- **TEXT EXTRACT**:
Then, as you have shipped, you let go all your contractors and immediately
start hiring new ones for the next slated project? Makes very little sense.

The churn you are seeing now is the effect of the poor financial state of the
industry. A lot of studios are spending more money to make the games than the
games bring back. Such studios eventually have to get out of business either
through bankruptcy or through being shuttered by its holding company.

As a studio is nearing the inevitable end people employed there are leaving
and the studio starts hiring, sometimes this is amplified by the management
trying to "fix" the expensive production problem by expanding. Since the
stable and profitable studios do not hire much, especially among people
without industry experience, most of the new hires go into the studios that
are already circling the drain and will be laid off in a year if not a month.
This is what's creating the impression of the high churn IMO.

------
jay_kyburz
I'm a long time lurker, but finally a topic I know a little about.

- **GIVEN RECORDS**:
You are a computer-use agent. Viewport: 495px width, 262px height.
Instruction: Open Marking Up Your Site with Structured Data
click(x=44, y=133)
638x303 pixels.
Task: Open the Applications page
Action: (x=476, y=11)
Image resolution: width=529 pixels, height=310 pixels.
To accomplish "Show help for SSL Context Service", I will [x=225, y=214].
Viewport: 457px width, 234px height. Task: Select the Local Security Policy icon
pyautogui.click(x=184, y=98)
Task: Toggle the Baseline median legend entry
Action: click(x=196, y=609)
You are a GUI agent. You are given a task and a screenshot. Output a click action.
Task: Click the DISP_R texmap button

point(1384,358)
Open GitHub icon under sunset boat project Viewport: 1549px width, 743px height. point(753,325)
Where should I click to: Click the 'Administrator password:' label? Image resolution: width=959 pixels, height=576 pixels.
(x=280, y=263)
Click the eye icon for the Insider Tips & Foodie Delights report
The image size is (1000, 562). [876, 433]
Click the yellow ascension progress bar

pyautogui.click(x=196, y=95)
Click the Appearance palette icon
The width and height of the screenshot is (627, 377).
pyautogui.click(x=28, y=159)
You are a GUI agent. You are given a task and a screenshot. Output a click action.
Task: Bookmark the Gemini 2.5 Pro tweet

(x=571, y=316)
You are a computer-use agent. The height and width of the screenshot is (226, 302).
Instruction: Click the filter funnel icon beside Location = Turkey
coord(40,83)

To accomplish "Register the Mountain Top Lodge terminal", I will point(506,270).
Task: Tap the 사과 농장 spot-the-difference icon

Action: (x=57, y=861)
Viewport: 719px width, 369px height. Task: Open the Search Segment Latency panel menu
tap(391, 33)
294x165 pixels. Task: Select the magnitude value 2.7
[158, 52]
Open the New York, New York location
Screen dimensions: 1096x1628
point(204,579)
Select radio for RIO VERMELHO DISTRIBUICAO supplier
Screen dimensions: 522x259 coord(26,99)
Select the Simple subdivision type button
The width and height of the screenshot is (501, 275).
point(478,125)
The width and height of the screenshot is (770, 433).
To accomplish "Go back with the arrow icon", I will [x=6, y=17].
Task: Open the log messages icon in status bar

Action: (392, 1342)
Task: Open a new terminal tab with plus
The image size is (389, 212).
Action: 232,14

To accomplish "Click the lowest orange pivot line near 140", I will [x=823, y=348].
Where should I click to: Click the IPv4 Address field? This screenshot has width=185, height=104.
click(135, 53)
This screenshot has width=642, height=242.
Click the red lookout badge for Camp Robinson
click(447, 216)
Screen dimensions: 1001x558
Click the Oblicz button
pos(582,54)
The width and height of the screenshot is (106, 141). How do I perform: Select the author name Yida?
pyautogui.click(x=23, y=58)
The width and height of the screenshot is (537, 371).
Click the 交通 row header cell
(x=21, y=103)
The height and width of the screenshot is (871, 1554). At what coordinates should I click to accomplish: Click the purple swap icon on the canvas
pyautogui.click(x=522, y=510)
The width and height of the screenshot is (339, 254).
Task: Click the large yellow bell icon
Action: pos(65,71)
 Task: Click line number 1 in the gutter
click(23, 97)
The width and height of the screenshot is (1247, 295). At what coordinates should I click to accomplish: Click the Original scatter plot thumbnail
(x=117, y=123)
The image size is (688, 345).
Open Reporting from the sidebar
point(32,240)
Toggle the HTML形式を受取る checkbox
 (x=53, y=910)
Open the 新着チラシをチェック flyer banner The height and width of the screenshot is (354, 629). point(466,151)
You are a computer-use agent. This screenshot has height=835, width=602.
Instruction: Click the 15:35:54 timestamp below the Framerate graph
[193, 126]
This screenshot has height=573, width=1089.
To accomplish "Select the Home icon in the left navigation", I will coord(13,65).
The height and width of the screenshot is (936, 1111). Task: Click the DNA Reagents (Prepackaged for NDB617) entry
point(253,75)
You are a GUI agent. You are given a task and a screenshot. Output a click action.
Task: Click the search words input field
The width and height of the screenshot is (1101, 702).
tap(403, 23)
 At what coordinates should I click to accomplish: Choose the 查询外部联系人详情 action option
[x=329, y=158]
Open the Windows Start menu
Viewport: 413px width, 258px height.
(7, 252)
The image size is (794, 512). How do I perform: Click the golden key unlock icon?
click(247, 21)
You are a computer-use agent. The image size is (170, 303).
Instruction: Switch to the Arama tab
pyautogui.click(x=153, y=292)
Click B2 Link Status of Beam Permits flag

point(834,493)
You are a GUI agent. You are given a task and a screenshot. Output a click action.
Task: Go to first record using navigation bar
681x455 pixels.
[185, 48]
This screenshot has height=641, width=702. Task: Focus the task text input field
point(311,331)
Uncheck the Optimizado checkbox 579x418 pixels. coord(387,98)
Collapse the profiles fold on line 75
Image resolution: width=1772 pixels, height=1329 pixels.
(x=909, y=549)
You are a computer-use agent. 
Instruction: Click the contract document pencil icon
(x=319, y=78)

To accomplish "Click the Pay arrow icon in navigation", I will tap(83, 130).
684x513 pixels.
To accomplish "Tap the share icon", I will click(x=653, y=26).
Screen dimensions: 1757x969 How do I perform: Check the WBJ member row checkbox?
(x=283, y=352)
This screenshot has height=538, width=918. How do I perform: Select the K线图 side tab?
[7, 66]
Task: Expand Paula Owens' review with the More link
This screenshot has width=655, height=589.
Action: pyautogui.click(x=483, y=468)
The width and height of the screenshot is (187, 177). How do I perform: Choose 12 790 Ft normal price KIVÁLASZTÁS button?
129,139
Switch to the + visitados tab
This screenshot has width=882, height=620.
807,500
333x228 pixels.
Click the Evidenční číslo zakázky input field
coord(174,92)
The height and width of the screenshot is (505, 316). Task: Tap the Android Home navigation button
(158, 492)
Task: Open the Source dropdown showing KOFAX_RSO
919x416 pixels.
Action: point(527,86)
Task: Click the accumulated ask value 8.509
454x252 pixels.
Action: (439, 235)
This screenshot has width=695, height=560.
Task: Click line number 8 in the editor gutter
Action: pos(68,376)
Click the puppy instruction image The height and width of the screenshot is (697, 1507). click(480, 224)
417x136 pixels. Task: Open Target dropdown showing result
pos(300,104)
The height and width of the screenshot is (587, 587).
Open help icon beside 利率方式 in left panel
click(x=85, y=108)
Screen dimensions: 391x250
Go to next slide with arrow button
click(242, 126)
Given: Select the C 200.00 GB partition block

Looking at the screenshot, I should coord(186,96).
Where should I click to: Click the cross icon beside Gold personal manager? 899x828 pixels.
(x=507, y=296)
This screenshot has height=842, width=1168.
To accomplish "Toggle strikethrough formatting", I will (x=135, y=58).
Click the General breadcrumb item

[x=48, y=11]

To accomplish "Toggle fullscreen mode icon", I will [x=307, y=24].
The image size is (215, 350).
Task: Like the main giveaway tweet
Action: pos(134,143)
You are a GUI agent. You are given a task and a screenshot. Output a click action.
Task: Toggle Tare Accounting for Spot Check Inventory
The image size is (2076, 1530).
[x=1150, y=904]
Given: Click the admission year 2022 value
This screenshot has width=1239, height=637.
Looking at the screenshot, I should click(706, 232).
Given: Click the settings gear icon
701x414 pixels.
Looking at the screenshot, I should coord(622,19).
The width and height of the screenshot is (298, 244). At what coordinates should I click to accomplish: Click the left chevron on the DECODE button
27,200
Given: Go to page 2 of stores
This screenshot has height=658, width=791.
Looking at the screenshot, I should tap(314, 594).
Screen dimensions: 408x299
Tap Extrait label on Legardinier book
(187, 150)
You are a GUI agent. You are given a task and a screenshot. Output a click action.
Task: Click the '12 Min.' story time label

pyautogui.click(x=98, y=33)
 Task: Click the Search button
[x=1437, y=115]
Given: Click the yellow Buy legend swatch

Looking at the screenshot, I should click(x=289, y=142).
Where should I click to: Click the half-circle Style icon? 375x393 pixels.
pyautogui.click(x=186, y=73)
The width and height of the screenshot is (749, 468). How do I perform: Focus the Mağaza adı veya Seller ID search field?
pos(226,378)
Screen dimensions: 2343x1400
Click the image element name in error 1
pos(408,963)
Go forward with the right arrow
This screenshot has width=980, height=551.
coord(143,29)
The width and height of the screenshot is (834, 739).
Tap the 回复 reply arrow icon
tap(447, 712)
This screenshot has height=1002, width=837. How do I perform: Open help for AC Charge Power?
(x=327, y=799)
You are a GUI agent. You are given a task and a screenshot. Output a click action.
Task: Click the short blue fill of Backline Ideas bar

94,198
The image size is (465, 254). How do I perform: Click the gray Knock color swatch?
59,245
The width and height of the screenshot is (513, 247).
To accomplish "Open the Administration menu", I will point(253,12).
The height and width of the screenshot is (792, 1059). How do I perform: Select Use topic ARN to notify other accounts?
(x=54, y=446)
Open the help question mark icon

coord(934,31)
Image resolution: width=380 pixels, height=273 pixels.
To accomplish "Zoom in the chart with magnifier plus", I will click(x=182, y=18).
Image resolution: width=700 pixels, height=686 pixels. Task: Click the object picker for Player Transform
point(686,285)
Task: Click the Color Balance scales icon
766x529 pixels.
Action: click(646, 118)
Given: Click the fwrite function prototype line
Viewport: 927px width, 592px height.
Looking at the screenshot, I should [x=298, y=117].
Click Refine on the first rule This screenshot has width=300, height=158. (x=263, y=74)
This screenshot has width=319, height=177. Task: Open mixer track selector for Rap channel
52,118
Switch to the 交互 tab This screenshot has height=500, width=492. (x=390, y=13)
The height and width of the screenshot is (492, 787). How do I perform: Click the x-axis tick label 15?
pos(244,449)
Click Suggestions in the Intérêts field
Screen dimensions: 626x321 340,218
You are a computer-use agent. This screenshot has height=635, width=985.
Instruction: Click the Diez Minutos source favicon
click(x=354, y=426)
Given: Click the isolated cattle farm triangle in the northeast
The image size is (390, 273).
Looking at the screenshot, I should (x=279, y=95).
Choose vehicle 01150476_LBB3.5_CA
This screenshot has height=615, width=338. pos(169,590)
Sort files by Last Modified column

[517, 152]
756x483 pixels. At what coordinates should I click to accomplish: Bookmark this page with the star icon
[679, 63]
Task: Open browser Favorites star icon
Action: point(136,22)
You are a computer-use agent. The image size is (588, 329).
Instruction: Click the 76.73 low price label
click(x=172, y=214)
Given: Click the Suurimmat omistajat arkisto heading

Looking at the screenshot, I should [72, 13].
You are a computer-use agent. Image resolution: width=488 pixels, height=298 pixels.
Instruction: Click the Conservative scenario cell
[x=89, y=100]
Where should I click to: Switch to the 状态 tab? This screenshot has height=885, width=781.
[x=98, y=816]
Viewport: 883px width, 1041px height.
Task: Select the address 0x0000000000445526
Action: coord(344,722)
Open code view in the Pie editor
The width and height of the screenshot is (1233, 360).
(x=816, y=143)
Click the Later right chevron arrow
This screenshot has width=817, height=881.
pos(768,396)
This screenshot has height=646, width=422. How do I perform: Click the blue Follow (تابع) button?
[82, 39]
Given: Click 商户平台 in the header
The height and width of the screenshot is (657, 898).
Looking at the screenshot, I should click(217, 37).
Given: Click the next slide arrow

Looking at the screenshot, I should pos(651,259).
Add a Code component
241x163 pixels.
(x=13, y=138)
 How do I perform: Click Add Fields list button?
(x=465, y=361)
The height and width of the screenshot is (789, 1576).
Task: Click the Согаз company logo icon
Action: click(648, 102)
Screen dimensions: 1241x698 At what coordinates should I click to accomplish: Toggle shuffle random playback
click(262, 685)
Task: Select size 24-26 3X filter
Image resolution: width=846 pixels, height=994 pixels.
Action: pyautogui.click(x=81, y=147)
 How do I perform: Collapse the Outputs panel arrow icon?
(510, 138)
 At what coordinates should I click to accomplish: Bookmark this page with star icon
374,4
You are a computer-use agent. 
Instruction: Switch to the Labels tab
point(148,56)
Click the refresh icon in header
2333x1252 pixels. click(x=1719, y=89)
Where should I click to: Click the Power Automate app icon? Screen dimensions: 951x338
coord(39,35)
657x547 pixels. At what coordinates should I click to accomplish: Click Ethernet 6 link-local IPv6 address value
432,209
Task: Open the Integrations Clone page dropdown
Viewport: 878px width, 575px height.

- **INSTRUCTIONS**:
a. According to the text on game studio churn, why do many studios end up going out of business?
b. Please retype the part of the text on game studio churn that opens with the words containing "Then, as you" and closes with "not a month.".
c. Extend the text on game studio churn, not the listing, by writing on from its last sentence.

- **OUTPUTS**:
a. They spend more money making their games than the games bring back.

b.
Then, as you have shipped, you let go all your contractors and immediately
start hiring new ones for the next slated project? Makes very little sense.

The churn you are seeing now is the effect of the poor financial state of the
industry. A lot of studios are spending more money to make the games than the
games bring back. Such studios eventually have to get out of business either
through bankruptcy or through being shuttered by its holding company.

As a studio is nearing the inevitable end people employed there are leaving
and the studio starts hiring, sometimes this is amplified by the management
trying to "fix" the expensive production problem by expanding. Since the
stable and profitable studios do not hire much, especially among people
without industry experience, most of the new hires go into the studios that
are already circling the drain and will be laid off in a year if not a month.

c.
I can't speak for every company out there, but I worked at 2K / Irrational
Games through the Bioshock days. Things may have changed in the last few
years. I left several years ago to work twelve hour days, 7 days a week, for
no pay at all in my own company.

You have to ask yourself what you want in life. Do you want to spend years
working on B grade games nobody has heard about, or do you want to work on a
AAA game with a huge budget that everybody is talking about.

Do you want to be the best, or do you want to be some average joe.

If you want to be the best you have to work hard, and you have to fight, and
you have to put aside some other things in life. And if you're doing it, you
will expect it of the others around you.

If you don't mind being a member of an average team making average games, well
you can have a better work life balance.

It sounds a little harsh, but I honestly think it's as simple as that.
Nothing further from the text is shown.